The balance of the talk is due to Rothman not extending her condemnation beyond what’s supported by science, and also not placing the whole blame for these trends on pornography. She points out that while this medium is more widespread than previously it’s by no means ubiquitous in young people, and because of this the increasingly ‘pornified’ sections of the mainstream media may be doing as much or more damage than pornography itself.

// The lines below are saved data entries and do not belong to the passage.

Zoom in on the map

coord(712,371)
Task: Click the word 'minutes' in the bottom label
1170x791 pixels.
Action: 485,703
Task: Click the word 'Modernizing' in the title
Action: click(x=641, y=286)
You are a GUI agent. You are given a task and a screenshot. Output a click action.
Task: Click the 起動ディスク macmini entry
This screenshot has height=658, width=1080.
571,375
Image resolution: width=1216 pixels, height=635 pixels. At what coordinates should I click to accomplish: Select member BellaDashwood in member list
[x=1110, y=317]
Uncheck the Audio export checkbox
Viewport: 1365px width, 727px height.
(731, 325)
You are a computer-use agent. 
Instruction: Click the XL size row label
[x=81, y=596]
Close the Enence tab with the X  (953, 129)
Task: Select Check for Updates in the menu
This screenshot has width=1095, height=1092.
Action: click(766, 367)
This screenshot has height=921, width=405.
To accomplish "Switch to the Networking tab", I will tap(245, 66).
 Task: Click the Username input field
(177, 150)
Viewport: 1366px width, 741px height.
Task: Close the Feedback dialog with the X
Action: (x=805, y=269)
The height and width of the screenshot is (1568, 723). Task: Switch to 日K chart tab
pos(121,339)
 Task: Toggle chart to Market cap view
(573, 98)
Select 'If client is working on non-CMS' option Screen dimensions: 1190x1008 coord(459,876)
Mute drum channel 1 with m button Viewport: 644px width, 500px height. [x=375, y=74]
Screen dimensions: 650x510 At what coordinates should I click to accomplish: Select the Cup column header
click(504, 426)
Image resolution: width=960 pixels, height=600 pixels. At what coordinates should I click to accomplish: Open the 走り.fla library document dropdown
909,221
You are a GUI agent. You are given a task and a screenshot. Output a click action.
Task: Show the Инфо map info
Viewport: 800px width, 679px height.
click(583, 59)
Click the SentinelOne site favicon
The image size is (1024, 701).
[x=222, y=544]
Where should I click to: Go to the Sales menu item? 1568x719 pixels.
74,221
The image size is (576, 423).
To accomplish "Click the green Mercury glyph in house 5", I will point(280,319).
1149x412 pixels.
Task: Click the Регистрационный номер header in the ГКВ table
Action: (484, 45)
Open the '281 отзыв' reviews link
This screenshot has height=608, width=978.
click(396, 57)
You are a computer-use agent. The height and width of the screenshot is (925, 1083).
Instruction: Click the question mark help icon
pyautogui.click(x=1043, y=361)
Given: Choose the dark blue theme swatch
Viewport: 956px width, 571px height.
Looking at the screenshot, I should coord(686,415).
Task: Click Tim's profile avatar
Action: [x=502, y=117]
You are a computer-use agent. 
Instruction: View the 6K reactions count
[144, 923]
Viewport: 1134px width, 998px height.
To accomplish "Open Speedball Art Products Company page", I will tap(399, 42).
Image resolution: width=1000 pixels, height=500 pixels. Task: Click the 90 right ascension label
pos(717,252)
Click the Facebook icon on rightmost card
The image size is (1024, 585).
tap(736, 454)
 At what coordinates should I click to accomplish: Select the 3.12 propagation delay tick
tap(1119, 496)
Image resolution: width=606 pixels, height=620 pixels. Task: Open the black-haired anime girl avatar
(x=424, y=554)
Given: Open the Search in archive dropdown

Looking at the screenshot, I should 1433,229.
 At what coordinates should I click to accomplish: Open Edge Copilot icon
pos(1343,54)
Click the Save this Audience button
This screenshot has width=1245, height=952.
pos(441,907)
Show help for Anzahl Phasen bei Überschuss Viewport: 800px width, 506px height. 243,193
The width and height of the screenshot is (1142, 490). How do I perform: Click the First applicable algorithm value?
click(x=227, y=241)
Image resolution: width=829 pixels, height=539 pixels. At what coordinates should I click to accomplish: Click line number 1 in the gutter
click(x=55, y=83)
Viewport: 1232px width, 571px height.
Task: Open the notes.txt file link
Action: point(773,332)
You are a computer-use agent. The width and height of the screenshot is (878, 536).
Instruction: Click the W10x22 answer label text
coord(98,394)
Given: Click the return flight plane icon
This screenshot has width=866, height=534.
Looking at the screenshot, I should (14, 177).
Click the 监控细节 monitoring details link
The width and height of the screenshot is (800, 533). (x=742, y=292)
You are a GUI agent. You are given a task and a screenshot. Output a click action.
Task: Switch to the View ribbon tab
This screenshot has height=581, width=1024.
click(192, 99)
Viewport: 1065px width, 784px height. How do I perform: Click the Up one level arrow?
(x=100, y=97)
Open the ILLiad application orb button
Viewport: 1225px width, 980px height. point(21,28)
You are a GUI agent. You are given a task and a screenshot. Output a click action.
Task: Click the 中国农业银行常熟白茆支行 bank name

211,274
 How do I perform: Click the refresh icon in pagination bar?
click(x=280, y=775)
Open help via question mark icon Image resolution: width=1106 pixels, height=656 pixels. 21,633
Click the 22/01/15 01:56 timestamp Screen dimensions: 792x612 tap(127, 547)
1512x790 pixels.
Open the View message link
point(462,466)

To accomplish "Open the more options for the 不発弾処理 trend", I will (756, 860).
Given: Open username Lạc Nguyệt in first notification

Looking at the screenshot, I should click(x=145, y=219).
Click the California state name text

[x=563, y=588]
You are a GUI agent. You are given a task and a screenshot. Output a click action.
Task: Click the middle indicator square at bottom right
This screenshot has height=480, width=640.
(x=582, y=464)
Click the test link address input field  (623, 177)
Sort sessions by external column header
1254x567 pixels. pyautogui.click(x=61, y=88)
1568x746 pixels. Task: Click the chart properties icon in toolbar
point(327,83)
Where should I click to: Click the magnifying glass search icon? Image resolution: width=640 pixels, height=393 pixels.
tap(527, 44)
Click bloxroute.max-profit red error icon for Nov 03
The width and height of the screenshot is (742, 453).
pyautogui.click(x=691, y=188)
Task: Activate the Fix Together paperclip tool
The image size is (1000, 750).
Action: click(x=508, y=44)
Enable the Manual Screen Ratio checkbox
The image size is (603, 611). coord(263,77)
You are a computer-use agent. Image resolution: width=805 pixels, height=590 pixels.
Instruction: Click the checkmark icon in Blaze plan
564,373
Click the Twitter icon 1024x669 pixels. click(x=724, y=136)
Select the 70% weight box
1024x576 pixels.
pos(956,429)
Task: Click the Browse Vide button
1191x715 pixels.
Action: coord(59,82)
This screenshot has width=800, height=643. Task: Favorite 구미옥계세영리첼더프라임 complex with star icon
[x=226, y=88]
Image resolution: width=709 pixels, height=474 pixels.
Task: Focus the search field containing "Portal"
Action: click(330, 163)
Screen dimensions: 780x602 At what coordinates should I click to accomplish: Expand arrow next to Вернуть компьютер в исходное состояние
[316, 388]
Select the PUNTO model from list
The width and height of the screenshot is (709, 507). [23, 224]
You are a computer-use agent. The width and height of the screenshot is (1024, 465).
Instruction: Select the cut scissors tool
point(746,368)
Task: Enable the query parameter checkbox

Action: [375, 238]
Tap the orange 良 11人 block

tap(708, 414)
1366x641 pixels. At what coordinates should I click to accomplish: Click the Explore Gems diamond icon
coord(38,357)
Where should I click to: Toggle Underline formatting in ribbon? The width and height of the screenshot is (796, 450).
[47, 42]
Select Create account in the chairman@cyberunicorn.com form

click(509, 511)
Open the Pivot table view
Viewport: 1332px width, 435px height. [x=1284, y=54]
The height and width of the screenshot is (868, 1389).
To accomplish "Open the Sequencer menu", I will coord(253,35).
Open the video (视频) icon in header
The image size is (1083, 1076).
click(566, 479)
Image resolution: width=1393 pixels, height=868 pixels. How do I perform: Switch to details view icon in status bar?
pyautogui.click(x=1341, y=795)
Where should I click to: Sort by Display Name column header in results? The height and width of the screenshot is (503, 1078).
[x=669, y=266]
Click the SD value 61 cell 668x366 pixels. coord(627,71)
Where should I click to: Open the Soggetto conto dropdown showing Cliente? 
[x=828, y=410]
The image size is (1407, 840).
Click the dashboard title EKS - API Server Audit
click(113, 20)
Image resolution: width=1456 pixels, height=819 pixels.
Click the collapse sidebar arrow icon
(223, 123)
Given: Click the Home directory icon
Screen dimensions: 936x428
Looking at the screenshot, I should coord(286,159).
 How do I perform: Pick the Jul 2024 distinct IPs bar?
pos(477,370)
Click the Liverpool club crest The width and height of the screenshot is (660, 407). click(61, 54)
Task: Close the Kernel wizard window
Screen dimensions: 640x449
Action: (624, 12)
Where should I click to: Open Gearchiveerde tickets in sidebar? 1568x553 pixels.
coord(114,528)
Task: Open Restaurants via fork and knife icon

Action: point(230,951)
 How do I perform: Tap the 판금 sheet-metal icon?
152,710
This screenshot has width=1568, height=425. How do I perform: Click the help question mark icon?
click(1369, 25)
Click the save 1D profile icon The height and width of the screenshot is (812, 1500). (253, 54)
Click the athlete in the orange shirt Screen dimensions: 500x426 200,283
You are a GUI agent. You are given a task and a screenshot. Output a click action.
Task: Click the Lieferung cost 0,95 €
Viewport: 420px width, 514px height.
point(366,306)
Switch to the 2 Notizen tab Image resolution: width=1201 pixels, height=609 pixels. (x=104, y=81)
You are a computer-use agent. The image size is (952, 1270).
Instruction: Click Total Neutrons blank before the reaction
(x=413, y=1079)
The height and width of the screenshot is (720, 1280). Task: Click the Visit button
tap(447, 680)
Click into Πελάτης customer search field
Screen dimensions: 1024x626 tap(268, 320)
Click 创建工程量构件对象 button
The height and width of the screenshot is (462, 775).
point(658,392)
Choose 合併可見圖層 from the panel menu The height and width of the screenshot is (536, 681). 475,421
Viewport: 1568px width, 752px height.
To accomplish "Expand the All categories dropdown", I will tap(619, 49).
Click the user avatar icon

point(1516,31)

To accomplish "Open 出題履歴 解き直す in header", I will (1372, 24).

Rothman also claims that a major factor causing young people to turn to pornography is the failure of the education system and wider society to talk to them openly about sex. The students she talked to wanted to talk about sex, pornography and the difference between the two, but their education system in particular was failing to do so. The problem was even worse for non-heterosexual students, as other sexualities were not mentioned even in schools who actually had sex ed. Under these circumstances, she argues, it’s not surprising that young people are turning to pornography as the default sex educator, even though it’s a terrible one.